Cependant, certains faits et gestes des premiers responsables du parti invitaient à la prudence. Ceux-ci étaient en effet dans une position d'équilibriste. Ils réaffirmaient leur opposition au déverrouillage de l'article 37 mais apparaissaient, en même temps, aux côtés de représentants du Front républicain qui appelaient de tous leurs vœux à la tenue d'un référendum pour modifier ledit article...
Quelle position va maintenant adopter celui qui apparaissait comme faiseur de roi? A-t-il été trop gourmand ou n'était-il pas en mesure d'offrir assez de garantie? Toujours est-il que, ce mardi 21 octobre, le Conseil des ministres réuni en séance extraordinaire annonçait «avoir examiné un projet de loi portant révision de la Constitution conformément aux dispositions des articles 161 à 165 du titre XV de la Constitution». Le gouvernement a «marqué son accord pour la transmission de ce projet de loi à l'Assemblée nationale, conformément à l'article 163 de la Constitution en vue de la convocation d'un référendum».

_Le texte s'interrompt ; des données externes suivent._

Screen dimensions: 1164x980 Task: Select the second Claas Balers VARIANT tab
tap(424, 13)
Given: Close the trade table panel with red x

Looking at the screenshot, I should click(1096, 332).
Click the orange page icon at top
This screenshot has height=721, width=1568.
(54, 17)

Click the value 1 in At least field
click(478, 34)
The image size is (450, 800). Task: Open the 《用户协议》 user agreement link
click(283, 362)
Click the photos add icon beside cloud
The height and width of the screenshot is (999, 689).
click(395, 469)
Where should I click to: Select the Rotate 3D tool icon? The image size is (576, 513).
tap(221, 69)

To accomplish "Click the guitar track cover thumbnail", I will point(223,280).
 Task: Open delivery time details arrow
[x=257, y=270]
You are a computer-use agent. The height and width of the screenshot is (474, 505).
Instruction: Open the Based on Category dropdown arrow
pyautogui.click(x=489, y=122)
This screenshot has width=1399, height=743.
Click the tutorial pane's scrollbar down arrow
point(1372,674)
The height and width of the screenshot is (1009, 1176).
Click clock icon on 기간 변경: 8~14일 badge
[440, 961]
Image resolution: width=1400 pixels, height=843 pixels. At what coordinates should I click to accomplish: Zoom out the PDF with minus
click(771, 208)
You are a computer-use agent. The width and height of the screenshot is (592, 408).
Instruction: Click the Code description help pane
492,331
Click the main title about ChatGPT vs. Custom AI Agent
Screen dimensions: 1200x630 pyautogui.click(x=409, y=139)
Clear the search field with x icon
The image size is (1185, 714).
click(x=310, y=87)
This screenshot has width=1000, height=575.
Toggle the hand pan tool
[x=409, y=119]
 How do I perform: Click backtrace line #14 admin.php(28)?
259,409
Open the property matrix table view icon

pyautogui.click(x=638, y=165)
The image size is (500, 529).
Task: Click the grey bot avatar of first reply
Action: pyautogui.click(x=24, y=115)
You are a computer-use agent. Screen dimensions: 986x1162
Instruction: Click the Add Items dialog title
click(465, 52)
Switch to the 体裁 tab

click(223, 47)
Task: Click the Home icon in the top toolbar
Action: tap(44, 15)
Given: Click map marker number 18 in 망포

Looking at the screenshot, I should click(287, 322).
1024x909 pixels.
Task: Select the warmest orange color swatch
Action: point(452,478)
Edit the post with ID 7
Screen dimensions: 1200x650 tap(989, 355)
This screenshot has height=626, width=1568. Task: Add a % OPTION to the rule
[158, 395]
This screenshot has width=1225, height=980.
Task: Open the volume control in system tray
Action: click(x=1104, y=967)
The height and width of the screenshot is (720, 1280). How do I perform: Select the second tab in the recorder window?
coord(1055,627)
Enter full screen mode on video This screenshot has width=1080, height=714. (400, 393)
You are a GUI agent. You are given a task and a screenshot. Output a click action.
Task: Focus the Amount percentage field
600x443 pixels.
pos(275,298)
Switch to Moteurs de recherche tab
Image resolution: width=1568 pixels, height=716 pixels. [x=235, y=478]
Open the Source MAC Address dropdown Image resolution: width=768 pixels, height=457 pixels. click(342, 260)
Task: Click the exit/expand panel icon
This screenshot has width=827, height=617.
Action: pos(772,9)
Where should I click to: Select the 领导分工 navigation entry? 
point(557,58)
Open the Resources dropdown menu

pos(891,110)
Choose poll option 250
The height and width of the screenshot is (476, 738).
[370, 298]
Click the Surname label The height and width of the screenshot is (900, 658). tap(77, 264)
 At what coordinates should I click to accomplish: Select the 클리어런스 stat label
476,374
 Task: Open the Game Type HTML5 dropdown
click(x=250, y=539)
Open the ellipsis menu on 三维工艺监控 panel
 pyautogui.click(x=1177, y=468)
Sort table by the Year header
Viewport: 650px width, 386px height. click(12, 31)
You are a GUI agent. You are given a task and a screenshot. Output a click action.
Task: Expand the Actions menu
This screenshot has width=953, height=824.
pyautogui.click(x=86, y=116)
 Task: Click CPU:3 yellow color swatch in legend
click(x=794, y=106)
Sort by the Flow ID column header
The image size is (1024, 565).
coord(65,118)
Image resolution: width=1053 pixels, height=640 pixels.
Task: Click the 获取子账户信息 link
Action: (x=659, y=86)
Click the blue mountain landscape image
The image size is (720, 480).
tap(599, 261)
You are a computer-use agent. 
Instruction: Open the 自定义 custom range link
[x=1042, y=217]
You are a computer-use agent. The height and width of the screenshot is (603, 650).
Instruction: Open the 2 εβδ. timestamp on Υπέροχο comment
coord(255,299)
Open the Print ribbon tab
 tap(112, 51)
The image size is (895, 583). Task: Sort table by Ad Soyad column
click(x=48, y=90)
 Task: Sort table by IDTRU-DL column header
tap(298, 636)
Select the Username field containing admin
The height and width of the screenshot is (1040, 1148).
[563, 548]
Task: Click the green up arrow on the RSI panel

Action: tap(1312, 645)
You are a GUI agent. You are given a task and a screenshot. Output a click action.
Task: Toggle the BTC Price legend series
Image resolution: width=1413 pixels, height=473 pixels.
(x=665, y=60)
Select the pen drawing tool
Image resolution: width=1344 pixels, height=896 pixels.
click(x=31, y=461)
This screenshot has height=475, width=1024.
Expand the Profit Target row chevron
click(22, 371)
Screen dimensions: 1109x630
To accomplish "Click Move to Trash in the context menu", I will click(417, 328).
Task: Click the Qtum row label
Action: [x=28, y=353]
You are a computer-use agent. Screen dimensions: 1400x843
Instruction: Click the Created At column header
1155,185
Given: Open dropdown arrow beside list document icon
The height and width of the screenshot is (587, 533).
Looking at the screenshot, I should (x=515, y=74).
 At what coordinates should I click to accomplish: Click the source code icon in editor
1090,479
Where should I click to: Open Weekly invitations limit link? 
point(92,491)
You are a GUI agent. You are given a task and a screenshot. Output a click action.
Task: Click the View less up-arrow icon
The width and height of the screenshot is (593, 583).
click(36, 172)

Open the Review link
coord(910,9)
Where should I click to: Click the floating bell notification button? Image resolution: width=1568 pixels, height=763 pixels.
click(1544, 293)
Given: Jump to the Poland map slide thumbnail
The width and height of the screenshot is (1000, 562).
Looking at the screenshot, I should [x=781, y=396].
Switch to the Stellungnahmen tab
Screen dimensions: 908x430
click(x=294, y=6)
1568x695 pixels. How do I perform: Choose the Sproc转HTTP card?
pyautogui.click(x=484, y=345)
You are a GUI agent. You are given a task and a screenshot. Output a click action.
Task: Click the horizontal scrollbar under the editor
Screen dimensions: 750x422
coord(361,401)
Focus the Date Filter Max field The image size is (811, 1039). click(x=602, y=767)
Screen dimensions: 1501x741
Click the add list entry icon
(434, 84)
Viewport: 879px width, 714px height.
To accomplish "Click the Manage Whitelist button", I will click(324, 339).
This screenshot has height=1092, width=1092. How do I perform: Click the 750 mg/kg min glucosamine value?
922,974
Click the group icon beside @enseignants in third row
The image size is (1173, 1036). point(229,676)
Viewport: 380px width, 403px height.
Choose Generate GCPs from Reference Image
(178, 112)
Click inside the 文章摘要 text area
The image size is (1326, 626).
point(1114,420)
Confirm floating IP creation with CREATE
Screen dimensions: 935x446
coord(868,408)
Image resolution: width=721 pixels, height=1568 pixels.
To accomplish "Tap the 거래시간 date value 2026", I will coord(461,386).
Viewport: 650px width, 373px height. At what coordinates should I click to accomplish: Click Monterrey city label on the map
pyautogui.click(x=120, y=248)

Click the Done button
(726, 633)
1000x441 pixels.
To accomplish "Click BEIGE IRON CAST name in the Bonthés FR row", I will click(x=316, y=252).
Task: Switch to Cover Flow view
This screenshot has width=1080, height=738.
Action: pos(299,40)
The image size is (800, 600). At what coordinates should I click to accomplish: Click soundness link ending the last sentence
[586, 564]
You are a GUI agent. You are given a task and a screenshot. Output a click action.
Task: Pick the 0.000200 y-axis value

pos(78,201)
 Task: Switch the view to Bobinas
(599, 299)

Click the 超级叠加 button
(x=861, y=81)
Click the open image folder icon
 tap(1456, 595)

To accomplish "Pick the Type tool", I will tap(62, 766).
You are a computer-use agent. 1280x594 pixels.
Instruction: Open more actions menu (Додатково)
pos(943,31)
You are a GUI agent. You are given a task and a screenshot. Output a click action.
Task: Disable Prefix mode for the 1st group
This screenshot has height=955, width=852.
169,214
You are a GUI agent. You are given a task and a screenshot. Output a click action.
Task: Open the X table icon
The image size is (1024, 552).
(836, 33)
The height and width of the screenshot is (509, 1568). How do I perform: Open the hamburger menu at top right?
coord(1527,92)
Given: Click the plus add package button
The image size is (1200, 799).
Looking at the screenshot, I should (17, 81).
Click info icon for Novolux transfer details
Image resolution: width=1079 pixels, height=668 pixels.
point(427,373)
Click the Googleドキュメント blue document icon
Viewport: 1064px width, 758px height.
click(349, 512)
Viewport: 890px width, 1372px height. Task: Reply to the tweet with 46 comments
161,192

Le mot est lâché: "référendum". Même si le cercle présidentiel s'est beaucoup investi pour rallier les députés ADF/RDA et même s'il se susurre que les espèces sonnantes et trébuchantes auraient "travaillé", le P.F. ne devrait pas faire l'économie d'un scrutin national. Les perspectives de Gilbert Noël Ouédraogo de succèder à Luc Adolphe Tiao à la primature deviennent caduques. L'avenir de son parti passera-t-il par un retour rapide au sein de l'exécutif, comme le demandaient ses sages, depuis Fada N'Gourma? La formation politique fera-t-elle la promotion de l'accession des libéraux au pouvoir, ce qui justifierait une alliance naturelle avec l'UPC?